« Pour les wokistes, la fin justifie tous les moyens » (Chloé Morin, politologue)

ENTRETIEN - Ils effraient souvent, indiffèrent parfois... Les militants néoféministes ou décoloniaux constituent-ils un phénomène de gauche radicale comme un autre ? Dans son dernier livre, Chloé Morin a mesuré l’ampleur du wokisme et le danger qu’il représente pour la démocratie.
Chloé Morin.
Chloé Morin. (Crédits : © ALAIN ROBERT/SIPA)

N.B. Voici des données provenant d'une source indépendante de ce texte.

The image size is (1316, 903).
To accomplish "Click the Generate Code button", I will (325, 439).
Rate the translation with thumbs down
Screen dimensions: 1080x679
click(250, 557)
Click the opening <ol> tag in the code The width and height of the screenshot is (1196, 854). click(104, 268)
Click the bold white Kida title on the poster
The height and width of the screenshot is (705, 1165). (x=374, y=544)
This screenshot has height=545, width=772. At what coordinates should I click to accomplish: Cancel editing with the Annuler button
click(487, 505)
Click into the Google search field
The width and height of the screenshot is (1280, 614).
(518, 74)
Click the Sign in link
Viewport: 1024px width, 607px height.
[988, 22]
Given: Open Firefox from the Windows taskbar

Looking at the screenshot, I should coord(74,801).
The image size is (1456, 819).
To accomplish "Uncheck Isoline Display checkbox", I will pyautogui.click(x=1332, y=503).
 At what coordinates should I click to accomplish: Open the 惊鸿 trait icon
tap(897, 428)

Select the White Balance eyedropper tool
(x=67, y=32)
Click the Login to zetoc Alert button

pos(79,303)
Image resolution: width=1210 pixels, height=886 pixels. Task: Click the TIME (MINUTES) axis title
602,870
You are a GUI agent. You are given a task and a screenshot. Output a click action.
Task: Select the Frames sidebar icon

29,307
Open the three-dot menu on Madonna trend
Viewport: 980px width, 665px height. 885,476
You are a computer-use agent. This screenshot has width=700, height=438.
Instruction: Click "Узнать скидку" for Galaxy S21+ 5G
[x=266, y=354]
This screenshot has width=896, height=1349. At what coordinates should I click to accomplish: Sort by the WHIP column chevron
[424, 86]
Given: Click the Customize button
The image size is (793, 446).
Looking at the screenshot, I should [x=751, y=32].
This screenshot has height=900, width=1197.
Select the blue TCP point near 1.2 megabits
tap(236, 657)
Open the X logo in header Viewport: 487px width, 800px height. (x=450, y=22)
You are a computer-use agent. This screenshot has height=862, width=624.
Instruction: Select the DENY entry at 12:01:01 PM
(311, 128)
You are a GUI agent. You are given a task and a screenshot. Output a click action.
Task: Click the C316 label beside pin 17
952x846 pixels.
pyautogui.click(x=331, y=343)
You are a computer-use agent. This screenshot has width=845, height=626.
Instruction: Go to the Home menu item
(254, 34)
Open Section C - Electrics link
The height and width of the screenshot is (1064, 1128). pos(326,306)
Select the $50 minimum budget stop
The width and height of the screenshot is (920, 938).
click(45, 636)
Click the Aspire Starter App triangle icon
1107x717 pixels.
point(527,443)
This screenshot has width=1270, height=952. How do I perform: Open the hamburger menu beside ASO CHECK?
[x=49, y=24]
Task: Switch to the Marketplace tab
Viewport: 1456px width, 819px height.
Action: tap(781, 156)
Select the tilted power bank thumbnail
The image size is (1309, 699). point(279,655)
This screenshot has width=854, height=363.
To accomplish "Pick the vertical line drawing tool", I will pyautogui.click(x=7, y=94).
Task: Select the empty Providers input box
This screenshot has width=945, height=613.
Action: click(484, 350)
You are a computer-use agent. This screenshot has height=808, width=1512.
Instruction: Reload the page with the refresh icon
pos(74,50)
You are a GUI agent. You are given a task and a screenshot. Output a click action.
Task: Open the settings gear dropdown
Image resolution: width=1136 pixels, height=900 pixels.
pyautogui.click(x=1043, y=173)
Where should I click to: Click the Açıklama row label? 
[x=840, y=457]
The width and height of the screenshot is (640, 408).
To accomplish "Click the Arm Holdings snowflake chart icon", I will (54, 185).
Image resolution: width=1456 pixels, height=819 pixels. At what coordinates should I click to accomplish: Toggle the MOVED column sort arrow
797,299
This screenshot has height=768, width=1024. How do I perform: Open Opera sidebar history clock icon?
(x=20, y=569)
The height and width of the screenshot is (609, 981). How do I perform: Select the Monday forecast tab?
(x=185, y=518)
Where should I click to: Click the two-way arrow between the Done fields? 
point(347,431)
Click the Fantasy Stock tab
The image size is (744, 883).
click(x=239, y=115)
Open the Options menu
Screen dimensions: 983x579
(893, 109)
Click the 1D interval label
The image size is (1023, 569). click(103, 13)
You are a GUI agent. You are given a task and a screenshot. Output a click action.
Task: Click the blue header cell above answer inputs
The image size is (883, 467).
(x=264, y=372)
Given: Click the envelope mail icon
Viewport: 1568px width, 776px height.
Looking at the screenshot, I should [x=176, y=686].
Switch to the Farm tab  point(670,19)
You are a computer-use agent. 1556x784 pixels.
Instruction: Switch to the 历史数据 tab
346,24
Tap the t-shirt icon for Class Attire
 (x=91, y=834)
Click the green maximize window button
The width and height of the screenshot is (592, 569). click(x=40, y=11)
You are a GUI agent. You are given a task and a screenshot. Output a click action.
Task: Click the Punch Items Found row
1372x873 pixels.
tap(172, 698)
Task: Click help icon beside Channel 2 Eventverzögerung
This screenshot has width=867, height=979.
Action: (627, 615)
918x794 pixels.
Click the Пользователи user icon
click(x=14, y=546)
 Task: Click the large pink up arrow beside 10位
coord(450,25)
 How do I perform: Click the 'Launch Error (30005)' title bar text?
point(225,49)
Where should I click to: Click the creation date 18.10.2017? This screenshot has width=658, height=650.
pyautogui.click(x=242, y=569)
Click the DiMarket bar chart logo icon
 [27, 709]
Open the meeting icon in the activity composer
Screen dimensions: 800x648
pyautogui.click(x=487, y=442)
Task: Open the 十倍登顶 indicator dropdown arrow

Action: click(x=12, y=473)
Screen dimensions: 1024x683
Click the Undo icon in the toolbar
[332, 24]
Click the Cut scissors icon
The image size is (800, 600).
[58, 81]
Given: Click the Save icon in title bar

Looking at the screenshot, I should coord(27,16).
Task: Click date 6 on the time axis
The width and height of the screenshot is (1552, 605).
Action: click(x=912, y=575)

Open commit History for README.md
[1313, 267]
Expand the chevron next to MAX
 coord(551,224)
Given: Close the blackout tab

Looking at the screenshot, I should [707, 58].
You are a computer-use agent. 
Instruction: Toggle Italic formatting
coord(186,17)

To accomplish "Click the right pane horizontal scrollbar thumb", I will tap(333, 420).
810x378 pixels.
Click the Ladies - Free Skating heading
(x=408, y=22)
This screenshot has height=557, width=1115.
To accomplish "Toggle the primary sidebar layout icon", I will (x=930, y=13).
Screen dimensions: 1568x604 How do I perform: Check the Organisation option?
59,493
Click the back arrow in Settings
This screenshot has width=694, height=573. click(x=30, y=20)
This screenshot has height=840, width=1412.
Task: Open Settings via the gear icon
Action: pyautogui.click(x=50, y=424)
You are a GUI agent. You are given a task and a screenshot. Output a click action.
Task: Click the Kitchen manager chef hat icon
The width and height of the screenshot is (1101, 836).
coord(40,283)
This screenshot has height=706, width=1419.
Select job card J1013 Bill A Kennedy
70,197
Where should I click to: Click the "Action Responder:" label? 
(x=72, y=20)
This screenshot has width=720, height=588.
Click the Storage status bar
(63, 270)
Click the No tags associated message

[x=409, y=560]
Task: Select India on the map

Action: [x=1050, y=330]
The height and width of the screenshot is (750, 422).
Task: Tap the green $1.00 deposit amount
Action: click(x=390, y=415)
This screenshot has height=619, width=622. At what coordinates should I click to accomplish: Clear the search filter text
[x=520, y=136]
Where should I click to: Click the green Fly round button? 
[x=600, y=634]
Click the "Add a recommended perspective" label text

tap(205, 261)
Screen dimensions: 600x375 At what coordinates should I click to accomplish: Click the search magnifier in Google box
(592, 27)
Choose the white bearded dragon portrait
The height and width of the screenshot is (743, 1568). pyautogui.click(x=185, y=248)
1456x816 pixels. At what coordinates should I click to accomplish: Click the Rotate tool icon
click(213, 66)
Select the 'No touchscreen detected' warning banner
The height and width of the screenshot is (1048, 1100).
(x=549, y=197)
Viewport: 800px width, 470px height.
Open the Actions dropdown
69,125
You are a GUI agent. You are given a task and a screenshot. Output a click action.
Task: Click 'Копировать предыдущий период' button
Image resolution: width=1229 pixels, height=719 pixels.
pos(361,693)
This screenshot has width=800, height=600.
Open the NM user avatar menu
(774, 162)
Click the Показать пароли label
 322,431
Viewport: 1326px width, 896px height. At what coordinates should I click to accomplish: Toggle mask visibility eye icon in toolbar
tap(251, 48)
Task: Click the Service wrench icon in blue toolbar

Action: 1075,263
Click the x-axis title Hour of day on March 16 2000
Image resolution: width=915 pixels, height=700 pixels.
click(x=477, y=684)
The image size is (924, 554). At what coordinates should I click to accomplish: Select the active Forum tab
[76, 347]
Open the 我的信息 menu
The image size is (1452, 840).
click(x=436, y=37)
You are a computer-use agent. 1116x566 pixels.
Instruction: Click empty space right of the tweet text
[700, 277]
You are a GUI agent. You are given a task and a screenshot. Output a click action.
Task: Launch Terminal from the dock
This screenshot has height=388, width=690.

LA TRIBUNE DIMANCHE - Le wokisme, ou « éveil », déchaîne les passions entre les extrêmes. Comment définissez-vous ce phénomène, sachant que les militants eux-mêmes n'utilisent pas ce mot ?

CHLOÉ MORIN - Il est vrai que nous sommes face à une nébuleuse de pensées, qui comprend notamment le néoféminisme et le décolonialisme. Il n'existe pas de définition qui fasse consensus dans le monde académique. Pour moi, le wokisme est une vision manichéenne, où le monde se compose uniquement de dominants et de dominés, chacun étant enfermé dans sa case étanche et sans autre perspective que le conflit. Les dominants, ce sont les hommes, l'Occident, Israël... Les dominés sont les femmes, les anciennes colonies, les Palestiniens... L'objectif poursuivi est simple : renverser les rapports de domination. Ce mode de pensée s'est installé dans les débats, dictant l'agenda médiatique grâce à une grande maîtrise des codes des réseaux sociaux et des médias d'information continue. Les activistes wokes considèrent que la fin justifie tous les moyens. Ainsi, ils n'hésitent pas à piétiner la présomption d'innocence, ou encore à intimider leurs cibles : des pièces de théâtre et des conférences ont été empêchées, la censure gagne dans l'édition et le cinéma, dans les entreprises. Par peur de représailles, de plus en plus de citoyens n'osent plus exprimer leur désaccord.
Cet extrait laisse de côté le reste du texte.